▶ _Your instructions_
From the entries below, please output exactly the lines starting at the one containing "Image resolution: width=1024" and ending at the one containing "You are a computer-use agent. The image size is (488, 381).", both included.

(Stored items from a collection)
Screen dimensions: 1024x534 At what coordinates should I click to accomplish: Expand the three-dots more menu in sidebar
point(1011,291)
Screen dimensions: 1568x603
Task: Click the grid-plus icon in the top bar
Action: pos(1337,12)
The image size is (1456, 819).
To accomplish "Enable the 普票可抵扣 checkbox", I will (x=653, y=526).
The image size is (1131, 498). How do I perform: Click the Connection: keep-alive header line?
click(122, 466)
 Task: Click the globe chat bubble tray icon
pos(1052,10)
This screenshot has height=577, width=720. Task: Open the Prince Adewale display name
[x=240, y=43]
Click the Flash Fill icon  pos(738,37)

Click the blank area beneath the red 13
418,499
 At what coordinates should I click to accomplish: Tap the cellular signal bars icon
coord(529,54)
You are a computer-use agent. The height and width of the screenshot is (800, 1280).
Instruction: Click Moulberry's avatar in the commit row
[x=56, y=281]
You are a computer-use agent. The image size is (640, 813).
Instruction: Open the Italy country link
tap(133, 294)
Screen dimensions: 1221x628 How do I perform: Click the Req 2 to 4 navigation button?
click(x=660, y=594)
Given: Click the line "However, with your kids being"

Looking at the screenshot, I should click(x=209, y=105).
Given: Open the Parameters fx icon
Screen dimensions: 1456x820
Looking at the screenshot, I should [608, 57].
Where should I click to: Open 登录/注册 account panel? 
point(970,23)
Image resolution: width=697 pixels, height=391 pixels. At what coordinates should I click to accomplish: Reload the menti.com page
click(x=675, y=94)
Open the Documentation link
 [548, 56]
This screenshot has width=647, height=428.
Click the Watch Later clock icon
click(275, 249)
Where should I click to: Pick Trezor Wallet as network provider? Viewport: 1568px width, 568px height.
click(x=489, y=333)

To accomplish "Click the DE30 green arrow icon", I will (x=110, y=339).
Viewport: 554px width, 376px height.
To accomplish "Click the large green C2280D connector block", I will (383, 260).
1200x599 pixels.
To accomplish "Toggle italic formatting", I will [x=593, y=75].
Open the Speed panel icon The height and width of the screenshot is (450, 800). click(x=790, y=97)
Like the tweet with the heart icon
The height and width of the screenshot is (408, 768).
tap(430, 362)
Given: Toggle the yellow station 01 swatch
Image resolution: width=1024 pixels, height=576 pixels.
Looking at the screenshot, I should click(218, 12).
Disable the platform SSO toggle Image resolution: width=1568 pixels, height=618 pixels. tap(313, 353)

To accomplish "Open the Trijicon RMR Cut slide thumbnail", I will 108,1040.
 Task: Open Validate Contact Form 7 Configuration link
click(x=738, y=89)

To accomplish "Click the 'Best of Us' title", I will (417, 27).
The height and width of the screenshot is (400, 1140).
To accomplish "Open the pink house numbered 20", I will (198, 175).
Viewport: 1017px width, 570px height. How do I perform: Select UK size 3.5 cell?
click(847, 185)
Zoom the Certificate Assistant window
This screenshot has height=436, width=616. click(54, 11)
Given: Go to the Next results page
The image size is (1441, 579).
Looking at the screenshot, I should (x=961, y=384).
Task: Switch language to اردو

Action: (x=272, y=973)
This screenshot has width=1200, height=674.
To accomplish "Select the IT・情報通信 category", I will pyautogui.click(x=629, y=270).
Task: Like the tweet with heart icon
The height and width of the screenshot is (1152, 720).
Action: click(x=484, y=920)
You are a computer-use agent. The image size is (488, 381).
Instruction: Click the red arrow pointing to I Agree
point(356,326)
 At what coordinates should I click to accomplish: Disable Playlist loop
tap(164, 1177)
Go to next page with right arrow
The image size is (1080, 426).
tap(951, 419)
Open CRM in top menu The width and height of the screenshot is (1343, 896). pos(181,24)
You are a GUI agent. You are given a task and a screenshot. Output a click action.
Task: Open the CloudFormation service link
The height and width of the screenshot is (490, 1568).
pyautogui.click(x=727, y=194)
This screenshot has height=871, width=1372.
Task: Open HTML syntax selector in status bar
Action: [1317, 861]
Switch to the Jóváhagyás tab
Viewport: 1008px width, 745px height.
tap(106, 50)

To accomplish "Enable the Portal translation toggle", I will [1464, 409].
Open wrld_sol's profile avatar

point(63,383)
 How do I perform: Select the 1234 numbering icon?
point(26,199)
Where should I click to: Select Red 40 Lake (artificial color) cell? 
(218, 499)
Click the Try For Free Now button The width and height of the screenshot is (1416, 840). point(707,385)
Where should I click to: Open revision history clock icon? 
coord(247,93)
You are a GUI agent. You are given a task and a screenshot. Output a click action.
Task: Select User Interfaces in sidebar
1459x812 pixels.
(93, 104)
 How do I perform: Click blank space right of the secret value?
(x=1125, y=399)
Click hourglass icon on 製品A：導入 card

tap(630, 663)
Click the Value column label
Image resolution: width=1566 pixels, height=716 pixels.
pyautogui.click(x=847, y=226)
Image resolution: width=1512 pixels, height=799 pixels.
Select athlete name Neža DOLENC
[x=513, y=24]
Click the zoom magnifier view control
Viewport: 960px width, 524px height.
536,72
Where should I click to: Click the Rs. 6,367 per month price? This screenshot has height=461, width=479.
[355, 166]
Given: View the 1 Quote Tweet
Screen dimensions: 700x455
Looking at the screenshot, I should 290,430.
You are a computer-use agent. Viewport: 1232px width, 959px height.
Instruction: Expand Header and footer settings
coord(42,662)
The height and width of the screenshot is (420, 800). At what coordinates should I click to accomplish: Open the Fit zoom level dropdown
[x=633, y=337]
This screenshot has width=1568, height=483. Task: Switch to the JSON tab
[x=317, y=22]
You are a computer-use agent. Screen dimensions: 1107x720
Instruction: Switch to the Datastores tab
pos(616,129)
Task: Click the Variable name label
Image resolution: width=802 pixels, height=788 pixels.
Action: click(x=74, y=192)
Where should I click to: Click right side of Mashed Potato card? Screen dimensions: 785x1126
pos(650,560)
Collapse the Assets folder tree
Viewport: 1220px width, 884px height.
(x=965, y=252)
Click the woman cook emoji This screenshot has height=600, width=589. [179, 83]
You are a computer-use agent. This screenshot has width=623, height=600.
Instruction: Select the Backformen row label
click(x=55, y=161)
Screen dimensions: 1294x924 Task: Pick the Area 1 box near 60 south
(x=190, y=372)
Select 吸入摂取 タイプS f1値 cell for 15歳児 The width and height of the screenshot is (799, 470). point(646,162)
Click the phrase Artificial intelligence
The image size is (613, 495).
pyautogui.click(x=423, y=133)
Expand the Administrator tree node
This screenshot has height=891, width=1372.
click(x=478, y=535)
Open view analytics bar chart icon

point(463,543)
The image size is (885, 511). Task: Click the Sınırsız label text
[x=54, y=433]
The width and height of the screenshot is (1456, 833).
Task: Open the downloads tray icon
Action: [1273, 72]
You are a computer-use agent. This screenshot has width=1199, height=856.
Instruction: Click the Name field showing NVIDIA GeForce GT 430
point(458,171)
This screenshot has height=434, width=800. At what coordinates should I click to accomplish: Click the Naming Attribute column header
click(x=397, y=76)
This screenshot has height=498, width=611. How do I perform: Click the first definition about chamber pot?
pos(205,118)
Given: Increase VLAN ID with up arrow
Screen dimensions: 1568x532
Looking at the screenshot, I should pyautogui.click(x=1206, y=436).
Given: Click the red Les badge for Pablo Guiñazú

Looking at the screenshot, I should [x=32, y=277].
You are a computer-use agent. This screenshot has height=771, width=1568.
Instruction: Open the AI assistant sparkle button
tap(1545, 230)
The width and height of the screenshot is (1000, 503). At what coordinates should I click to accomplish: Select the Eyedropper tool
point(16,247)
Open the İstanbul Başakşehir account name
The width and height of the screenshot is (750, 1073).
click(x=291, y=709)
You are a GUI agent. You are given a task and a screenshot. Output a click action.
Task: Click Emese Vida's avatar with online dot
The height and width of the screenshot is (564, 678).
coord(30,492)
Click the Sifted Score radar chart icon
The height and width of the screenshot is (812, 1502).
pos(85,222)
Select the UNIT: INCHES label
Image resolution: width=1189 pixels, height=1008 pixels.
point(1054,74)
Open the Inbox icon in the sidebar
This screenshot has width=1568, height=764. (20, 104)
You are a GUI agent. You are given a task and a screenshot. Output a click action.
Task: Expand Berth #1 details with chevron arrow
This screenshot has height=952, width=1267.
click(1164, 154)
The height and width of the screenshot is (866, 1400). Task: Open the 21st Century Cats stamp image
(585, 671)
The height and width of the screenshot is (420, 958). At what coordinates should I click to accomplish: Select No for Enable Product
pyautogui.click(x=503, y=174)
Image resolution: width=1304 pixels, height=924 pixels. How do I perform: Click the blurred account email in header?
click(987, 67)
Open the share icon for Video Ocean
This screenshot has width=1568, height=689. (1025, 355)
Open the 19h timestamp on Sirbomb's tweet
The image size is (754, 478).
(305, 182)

▶ _Response for this exercise_
Image resolution: width=1024 pixels, height=576 pixels.
Looking at the screenshot, I should click(218, 12).
Disable the platform SSO toggle Image resolution: width=1568 pixels, height=618 pixels. tap(313, 353)

To accomplish "Open the Trijicon RMR Cut slide thumbnail", I will 108,1040.
 Task: Open Validate Contact Form 7 Configuration link
click(x=738, y=89)

To accomplish "Click the 'Best of Us' title", I will (417, 27).
The height and width of the screenshot is (400, 1140).
To accomplish "Open the pink house numbered 20", I will (198, 175).
Viewport: 1017px width, 570px height. How do I perform: Select UK size 3.5 cell?
click(847, 185)
Zoom the Certificate Assistant window
This screenshot has height=436, width=616. click(54, 11)
Given: Go to the Next results page
The image size is (1441, 579).
Looking at the screenshot, I should (x=961, y=384).
Task: Switch language to اردو

Action: (x=272, y=973)
This screenshot has width=1200, height=674.
To accomplish "Select the IT・情報通信 category", I will pyautogui.click(x=629, y=270).
Task: Like the tweet with heart icon
The height and width of the screenshot is (1152, 720).
Action: click(x=484, y=920)
You are a computer-use agent. The image size is (488, 381).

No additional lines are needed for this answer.